Segment Start: INPUT RECORDS
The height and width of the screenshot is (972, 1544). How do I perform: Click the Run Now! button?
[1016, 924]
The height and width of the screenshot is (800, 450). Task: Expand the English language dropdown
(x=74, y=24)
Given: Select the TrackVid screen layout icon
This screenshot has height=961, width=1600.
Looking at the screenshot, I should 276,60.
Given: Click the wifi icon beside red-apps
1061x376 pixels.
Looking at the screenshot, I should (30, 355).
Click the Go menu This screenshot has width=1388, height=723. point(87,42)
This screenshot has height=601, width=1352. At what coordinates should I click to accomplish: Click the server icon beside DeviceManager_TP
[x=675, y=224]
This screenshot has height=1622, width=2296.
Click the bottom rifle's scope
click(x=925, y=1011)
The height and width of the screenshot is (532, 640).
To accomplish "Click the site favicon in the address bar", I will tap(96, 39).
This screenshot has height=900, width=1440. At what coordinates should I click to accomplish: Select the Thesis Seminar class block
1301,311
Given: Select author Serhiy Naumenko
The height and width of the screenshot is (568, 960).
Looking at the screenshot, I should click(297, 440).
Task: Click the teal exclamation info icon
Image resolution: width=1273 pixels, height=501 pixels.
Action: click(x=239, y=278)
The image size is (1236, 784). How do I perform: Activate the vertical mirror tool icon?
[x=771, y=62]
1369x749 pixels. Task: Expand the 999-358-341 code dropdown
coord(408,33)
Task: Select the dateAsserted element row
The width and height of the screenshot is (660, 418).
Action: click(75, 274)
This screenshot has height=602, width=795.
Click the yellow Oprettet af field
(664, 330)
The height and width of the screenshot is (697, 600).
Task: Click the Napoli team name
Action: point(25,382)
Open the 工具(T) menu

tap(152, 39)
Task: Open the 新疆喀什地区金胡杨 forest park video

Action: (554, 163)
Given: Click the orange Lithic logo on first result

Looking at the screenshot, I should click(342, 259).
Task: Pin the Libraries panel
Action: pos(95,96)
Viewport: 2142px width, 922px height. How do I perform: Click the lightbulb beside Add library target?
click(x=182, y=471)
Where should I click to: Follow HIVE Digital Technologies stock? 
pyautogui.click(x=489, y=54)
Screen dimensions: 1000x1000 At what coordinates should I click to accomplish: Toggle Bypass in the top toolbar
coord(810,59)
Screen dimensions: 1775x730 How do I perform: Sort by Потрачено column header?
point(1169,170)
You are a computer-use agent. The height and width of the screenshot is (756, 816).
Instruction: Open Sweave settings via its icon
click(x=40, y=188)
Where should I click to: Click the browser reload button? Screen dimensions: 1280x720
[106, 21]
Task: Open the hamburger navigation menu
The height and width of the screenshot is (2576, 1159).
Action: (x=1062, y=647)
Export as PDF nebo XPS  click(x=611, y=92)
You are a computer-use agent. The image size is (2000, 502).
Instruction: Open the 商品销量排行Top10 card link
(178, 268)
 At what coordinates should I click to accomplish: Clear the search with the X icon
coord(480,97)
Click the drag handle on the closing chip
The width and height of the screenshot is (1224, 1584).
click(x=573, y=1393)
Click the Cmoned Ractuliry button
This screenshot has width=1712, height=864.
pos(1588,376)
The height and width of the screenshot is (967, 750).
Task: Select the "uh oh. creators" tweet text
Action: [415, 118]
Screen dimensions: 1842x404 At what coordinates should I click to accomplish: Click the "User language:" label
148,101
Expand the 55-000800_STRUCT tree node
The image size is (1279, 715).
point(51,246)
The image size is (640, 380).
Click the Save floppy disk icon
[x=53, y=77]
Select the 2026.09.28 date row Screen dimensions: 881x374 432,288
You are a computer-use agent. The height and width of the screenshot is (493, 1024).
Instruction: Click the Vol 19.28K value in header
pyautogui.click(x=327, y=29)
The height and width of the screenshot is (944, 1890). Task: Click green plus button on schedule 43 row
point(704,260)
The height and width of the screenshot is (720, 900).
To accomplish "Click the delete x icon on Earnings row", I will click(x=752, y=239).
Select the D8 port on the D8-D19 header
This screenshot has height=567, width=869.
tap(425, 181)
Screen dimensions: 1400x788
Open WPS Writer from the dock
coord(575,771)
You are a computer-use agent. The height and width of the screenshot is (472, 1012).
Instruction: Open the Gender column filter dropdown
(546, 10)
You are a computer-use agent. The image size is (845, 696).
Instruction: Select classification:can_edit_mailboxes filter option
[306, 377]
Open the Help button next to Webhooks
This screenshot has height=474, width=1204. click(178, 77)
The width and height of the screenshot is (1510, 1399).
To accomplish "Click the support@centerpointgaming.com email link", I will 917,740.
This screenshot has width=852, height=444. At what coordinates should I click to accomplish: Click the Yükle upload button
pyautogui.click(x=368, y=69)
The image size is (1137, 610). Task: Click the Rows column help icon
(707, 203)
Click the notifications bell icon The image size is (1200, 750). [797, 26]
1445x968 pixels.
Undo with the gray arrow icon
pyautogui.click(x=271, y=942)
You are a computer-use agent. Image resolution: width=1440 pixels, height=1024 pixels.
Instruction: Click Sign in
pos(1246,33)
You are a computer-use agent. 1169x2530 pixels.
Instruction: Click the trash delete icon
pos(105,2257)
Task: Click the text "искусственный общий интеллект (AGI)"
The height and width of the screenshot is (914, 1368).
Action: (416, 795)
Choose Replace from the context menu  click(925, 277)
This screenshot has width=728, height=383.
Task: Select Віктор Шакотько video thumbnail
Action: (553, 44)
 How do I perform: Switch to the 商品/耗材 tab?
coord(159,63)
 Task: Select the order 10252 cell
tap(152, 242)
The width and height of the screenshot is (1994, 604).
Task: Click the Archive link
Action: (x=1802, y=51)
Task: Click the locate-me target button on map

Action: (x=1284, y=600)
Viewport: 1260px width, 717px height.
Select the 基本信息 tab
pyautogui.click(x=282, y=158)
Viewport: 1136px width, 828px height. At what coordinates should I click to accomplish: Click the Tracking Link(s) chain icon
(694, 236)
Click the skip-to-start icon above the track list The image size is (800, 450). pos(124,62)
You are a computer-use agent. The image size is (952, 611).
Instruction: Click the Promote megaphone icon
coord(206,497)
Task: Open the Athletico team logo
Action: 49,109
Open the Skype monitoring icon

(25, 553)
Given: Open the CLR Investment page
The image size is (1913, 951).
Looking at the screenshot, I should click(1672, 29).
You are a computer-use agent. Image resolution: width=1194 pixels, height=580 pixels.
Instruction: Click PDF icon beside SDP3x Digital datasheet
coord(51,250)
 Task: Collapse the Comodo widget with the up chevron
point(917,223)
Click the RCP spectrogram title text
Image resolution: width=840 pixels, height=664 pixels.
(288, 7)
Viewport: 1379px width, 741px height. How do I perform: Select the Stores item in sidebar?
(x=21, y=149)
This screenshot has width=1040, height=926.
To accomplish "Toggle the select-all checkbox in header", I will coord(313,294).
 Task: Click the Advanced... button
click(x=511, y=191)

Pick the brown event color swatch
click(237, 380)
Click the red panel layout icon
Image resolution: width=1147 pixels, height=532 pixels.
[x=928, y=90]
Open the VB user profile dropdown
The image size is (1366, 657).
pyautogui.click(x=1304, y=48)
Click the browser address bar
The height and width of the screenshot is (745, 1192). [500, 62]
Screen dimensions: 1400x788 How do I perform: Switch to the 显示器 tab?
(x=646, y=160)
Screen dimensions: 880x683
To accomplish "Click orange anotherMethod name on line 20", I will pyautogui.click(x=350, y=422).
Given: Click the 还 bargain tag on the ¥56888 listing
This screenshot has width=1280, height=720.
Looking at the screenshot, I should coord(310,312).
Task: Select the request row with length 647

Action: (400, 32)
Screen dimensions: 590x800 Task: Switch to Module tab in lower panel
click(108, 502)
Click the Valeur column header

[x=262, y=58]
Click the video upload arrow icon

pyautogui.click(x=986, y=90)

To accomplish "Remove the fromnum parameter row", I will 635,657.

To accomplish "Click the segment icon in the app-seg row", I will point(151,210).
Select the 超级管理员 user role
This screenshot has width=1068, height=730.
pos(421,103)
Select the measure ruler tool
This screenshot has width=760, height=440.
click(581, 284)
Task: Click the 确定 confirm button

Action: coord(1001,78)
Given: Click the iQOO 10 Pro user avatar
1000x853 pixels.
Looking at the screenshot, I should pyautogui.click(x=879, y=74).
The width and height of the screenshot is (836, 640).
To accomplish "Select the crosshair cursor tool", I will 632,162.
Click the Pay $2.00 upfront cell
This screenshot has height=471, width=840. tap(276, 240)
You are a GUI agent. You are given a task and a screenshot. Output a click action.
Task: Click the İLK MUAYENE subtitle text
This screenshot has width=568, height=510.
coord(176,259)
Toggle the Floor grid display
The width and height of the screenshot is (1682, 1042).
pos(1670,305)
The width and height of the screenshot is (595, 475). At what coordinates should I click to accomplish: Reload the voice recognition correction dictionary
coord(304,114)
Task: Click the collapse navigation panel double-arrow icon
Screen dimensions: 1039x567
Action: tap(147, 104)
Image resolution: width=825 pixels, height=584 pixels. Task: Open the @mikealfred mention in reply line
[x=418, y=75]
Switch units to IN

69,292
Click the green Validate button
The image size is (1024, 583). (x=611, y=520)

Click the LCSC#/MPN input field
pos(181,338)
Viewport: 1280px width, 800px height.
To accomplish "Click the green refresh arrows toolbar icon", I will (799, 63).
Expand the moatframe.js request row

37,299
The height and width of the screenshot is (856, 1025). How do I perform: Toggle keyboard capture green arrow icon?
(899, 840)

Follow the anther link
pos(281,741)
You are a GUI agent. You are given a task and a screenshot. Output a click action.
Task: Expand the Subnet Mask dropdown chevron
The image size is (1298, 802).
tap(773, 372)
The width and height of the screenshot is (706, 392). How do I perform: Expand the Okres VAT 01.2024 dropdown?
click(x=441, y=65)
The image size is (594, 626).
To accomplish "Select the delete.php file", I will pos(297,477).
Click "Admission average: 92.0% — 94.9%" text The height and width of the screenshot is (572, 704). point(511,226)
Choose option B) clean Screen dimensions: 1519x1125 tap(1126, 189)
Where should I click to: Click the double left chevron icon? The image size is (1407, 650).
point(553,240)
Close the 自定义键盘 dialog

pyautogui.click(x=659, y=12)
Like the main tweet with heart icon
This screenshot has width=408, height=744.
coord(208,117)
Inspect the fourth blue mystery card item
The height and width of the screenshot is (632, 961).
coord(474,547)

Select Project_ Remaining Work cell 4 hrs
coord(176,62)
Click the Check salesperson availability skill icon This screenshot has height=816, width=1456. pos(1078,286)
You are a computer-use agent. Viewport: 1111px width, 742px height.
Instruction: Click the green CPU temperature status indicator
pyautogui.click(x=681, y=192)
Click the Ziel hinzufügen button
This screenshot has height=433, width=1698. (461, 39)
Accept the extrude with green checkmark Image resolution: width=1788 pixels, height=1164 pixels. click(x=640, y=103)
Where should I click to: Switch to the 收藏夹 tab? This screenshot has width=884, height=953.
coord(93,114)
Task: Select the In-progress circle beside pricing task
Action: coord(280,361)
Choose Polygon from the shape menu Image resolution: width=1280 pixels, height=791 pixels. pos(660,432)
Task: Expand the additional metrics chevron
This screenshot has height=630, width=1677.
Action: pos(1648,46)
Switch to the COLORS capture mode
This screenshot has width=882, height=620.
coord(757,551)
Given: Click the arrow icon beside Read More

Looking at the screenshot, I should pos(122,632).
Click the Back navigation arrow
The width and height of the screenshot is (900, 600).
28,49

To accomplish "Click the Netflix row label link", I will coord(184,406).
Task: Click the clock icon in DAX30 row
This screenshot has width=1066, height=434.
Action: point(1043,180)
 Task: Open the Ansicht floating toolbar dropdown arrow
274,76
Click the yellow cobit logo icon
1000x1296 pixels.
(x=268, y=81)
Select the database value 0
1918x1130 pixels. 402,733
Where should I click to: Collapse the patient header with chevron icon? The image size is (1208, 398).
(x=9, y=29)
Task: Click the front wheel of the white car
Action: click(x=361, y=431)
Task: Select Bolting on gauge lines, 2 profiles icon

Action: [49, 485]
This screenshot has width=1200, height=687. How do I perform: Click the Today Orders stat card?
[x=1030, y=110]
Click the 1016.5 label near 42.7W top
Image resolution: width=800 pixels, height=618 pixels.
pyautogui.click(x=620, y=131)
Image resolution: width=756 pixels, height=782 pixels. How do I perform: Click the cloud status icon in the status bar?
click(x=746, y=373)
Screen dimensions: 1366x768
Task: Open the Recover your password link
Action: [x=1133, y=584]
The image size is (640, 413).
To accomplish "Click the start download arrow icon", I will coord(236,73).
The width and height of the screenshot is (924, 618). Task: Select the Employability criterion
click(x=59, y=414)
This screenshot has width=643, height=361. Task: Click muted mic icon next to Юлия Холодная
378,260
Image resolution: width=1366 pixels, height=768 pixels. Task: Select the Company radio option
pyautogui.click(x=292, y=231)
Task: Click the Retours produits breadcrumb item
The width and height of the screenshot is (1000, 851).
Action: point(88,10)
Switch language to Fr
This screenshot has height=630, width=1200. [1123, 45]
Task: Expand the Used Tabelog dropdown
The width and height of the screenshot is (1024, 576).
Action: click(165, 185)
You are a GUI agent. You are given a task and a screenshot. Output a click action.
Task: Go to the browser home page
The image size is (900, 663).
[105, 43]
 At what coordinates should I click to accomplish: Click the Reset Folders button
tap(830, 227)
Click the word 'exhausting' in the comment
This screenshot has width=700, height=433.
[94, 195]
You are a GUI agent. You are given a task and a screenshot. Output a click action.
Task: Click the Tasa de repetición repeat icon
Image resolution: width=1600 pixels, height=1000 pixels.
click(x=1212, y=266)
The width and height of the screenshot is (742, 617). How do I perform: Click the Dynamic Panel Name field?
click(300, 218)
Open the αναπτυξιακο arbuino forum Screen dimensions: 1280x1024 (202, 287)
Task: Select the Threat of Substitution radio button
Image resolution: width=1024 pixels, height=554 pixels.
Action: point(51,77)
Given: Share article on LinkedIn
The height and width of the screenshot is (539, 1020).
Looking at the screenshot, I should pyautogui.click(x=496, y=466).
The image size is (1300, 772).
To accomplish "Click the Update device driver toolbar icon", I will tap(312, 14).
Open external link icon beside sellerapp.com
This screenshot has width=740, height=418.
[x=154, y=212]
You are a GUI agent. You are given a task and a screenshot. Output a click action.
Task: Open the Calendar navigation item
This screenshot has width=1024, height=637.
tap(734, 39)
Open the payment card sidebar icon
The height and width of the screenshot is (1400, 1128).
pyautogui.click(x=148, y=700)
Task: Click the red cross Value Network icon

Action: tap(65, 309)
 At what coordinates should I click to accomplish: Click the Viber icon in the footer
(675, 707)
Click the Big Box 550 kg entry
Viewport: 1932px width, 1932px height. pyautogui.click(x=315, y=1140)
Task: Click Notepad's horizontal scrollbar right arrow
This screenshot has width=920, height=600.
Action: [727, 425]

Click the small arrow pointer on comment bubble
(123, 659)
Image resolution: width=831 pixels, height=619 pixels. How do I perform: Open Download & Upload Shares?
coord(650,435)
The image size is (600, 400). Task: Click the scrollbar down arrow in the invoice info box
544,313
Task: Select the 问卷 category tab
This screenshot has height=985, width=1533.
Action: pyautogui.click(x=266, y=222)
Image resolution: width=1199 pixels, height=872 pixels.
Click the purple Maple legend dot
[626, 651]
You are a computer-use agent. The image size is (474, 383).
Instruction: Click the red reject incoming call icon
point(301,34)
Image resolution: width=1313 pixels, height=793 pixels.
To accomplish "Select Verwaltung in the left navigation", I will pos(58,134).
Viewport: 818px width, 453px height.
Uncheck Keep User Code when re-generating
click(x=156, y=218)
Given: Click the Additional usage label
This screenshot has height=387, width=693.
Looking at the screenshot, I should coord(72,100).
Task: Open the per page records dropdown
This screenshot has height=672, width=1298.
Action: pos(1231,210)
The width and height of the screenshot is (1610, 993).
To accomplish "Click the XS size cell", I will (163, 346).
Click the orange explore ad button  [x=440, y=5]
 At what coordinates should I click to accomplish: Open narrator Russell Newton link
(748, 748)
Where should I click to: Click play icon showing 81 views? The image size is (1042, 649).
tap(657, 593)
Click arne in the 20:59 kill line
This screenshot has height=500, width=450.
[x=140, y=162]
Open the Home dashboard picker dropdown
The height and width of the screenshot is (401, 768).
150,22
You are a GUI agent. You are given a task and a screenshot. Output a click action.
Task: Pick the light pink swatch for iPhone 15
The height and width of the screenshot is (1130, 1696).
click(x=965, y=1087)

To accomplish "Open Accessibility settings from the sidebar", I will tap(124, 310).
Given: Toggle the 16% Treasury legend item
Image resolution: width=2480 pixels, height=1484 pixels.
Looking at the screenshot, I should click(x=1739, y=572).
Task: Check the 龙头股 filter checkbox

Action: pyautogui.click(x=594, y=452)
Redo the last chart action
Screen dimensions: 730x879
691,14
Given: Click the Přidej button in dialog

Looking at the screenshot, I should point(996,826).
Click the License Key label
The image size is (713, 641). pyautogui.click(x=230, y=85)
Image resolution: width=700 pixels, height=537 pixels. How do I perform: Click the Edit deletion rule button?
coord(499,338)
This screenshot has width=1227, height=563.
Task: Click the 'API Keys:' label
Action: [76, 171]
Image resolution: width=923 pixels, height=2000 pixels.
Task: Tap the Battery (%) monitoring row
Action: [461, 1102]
Segment End: INPUT RECORDS
● WORK ITEM:
Using the entries above, return exactly the lines from the line with "Where should I click to: Follow" to the line with "Select the 2026.09.28", counting both of those lines.

● RESULT OF THIS EXERCISE:
Where should I click to: Follow HIVE Digital Technologies stock? 
pyautogui.click(x=489, y=54)
Screen dimensions: 1000x1000 At what coordinates should I click to accomplish: Toggle Bypass in the top toolbar
coord(810,59)
Screen dimensions: 1775x730 How do I perform: Sort by Потрачено column header?
point(1169,170)
You are a computer-use agent. The height and width of the screenshot is (756, 816).
Instruction: Open Sweave settings via its icon
click(x=40, y=188)
Where should I click to: Click the browser reload button? Screen dimensions: 1280x720
[106, 21]
Task: Open the hamburger navigation menu
The height and width of the screenshot is (2576, 1159).
Action: (x=1062, y=647)
Export as PDF nebo XPS  click(x=611, y=92)
You are a computer-use agent. The image size is (2000, 502).
Instruction: Open the 商品销量排行Top10 card link
(178, 268)
 At what coordinates should I click to accomplish: Clear the search with the X icon
coord(480,97)
Click the drag handle on the closing chip
The width and height of the screenshot is (1224, 1584).
click(x=573, y=1393)
Click the Cmoned Ractuliry button
This screenshot has width=1712, height=864.
pos(1588,376)
The height and width of the screenshot is (967, 750).
Task: Select the "uh oh. creators" tweet text
Action: [415, 118]
Screen dimensions: 1842x404 At what coordinates should I click to accomplish: Click the "User language:" label
148,101
Expand the 55-000800_STRUCT tree node
The image size is (1279, 715).
point(51,246)
The image size is (640, 380).
Click the Save floppy disk icon
[x=53, y=77]
Select the 2026.09.28 date row Screen dimensions: 881x374 432,288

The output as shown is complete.